* _What this task involves_
In the material below, find each line holding the string "status" and copy it.

* _Data extracts_
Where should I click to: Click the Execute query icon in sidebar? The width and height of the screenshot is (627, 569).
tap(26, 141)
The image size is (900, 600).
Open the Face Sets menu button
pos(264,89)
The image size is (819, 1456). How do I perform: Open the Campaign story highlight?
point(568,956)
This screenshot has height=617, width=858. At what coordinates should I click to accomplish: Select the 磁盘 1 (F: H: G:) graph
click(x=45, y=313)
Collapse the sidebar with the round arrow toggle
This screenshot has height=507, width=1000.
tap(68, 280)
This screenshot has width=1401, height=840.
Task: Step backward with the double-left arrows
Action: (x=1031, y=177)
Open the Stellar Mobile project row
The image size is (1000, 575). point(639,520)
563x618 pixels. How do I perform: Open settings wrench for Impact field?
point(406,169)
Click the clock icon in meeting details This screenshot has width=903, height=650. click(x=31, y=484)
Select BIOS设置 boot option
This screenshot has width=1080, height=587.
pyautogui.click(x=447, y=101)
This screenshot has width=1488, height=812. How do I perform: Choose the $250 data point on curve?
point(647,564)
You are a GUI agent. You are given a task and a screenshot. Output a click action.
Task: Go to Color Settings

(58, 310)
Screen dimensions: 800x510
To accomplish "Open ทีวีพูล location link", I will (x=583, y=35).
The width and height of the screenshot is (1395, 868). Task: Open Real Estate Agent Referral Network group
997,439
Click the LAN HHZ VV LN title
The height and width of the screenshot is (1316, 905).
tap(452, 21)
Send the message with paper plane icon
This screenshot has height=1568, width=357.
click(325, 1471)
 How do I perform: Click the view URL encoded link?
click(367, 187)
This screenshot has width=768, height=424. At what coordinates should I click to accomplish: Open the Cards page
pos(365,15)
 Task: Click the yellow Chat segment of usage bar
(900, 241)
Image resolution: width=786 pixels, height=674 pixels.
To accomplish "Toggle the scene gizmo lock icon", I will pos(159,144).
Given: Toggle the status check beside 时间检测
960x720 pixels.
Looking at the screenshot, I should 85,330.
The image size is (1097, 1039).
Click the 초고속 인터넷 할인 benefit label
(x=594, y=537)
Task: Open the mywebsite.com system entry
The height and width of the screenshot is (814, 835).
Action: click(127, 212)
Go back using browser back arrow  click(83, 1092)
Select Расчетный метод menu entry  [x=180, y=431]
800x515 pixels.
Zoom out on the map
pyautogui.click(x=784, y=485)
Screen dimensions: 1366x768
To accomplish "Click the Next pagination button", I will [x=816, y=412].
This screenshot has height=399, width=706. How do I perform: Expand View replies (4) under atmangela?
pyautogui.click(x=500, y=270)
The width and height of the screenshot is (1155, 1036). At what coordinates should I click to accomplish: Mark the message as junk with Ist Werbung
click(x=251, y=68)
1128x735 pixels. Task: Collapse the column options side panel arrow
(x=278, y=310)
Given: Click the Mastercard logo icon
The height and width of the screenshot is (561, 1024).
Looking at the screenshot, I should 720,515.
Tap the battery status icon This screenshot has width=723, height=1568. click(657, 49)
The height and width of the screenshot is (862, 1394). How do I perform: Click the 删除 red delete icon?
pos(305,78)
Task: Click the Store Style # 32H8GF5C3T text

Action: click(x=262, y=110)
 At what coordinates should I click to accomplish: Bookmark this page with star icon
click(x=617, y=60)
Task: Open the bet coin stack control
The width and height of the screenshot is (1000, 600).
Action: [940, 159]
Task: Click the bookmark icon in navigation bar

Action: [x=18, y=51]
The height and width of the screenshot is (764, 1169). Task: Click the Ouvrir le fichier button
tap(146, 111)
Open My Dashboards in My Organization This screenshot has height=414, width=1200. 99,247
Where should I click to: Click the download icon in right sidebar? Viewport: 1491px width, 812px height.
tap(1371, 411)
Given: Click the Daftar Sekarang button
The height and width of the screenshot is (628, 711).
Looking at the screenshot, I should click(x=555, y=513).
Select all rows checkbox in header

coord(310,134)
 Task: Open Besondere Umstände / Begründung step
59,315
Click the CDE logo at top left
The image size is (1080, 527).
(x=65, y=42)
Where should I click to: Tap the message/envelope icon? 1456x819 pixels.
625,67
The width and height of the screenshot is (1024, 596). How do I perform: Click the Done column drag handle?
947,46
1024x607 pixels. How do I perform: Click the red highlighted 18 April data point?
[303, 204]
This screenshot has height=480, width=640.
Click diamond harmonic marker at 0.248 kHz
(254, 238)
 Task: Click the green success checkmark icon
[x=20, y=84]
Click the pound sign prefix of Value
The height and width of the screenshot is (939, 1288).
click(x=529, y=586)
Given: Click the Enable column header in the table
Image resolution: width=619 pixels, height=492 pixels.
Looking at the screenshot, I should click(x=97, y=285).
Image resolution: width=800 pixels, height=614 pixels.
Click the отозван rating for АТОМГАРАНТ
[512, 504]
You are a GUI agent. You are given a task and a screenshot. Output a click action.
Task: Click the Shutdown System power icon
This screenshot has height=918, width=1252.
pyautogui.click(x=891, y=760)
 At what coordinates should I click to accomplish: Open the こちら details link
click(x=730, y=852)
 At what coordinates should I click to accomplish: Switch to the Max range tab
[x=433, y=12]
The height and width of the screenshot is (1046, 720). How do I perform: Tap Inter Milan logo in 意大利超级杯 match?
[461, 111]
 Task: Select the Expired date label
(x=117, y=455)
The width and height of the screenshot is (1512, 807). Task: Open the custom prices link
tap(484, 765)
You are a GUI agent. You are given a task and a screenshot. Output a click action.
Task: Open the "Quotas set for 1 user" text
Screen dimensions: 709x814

* _Problem solution_
Given: Toggle the status check beside 时间检测
Tap the battery status icon This screenshot has width=723, height=1568. click(657, 49)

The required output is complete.